Update IoT Devices Regularly & Frequently
Given the miniature size and capacity of many IoT devices, consistent upgrades and security patches may not just be unlikely, they might actually be entirely impossible. Many manufacturers today are so caught up in the IoT trend that they implement the capability without considering methods of keeping such technology updated to secure against unwanted intrusion.
As a result, many IoT devices could be running far outdated software on easily-infiltrated systems. Add to that the fact that many of these devices lack the physical memory to accommodate security upgrades and you have one alarmingly transparent infiltration point that could be putting your entire network at risk.
Updating your IoT device’s firmware on a consistent and regular basis when possible can help avoid any preventable breaches down the line.
Change Default Passwords & Protocols on IoT Devices
A surprising number of malware attacks are able to be carried out simply because the device’s default passwords and logins haven’t been changed (i.e. “admin” and “password,” “Admin” and admin,” etc.).
In fact, these embarrassingly insecure logins and passwords are so common that even one of the nation’s top three consumer credit agencies (Equifax, unsurprisingly) actually used this combination to try and safeguard a secure database.
Taking the short amount of time necessary to change these default passwords, then, is a simple and effective way to help prevent future attacks.
Run a Device Audit
Preventing an attack from occurring is obviously the first line of defense but actually detecting a breach in the first place is one part of the process that’s often overlooked.
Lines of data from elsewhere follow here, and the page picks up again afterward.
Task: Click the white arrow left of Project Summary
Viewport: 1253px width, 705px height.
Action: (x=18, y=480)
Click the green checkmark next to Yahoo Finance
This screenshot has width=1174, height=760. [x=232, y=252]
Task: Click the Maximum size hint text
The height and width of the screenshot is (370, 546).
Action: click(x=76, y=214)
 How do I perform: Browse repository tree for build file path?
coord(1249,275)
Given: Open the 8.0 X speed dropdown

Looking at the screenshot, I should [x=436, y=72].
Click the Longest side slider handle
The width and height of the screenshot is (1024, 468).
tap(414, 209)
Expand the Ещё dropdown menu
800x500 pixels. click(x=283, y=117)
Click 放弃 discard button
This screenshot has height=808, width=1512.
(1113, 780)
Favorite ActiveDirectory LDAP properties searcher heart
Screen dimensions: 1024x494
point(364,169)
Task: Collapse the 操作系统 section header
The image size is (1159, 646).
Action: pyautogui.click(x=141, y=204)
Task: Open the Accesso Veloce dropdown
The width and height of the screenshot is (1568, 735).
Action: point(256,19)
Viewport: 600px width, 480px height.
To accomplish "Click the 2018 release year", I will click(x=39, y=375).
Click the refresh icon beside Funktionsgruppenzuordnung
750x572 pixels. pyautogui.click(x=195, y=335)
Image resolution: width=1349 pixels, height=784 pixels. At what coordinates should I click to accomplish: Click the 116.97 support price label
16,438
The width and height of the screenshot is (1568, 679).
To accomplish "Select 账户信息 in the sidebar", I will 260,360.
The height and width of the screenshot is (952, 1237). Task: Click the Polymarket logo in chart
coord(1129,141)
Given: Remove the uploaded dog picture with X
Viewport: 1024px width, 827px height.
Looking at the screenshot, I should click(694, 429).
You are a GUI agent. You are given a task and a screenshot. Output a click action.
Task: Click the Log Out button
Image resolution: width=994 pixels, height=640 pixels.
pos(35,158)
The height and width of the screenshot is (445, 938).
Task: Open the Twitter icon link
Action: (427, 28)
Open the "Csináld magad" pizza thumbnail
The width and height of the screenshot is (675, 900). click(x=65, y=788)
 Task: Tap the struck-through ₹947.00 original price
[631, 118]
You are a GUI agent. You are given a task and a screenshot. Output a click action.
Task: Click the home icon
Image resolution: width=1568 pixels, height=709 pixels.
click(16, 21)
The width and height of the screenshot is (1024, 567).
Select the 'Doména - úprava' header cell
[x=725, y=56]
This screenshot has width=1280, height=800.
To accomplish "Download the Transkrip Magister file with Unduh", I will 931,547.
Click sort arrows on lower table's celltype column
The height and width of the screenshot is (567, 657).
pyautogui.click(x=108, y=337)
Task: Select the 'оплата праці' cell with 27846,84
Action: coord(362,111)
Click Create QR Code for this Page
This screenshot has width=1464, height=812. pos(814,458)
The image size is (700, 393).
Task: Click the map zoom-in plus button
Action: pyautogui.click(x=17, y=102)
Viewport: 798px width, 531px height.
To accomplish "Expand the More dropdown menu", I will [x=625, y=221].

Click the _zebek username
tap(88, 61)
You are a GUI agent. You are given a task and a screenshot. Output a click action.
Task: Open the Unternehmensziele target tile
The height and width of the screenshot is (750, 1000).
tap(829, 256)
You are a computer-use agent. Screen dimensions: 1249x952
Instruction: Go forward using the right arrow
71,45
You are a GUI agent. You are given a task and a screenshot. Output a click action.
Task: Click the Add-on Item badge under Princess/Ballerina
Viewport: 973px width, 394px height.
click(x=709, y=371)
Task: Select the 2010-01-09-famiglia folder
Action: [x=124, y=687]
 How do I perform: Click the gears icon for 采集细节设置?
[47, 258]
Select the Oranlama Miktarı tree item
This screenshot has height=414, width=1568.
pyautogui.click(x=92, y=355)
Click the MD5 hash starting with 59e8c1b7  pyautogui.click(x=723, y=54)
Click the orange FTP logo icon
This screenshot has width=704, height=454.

That’s where a device audit comes in.
Going through a rundown of all the devices connected to your network is absolutely essential in identifying an attack before it escalates and is one of the most important aspects of effective incident response.
The more comprehensive the audit, the better. It’s crucial to not only include equipment that wasn’t overseen beforehand (e.g. cameras, monitors, sensors) but also to physically inspect all devices for anything that may have been used without the IT department’s approval.
What’s more, putting a system in place for regular and consistent audits can turn this proactive solution into business as usual.
Incorporate Unmonitored Devices into Logging Solutions
Going along with the last point, any unmonitored devices should immediately be incorporated into enterprise logging solutions. Doing so will give you actionable metrics and insights that can point to an anomaly before it turns into a full-blown breach.
What’s more, providing a framework for users to actually authenticate an IoT device (i.e. a simple password system, digital certificates, two-factor authentication, etc.) can be instrumental in contributing to a complex and layered security system – the key to preventing a breach.
Build an Incident Response Plan
Finally, developing a comprehensive plan to effectively deal with a cyber security breach or IoT-based attack should it actually occur is one of the most important steps in remediating the situation. After all, the best defense is often a strong offense.
That means crafting meticulous and highly detailed playbooks, hiring knowledgeable and experienced IT and incident response staff, and working out the particulars when it comes to how your company (as a whole) will react in any situation where your digital security is compromised.
It’s frightening to think that three-quarters of small businesses today aren’t prepared for a cyber security breach. Don’t be one of them.
IoT Security: No Longer Just a Concern of The Future
IoT is still a relatively new technology and, as such, many manufacturers and consumers have been slow to implement security measures for them. However, the severity of an IoT attack can be absolutely catastrophic.
As such, adopting system-wide strategies for increasing the visibility of these breaches and mitigating the extent of the damage is absolutely instrumental in securing the viability of your business’s future.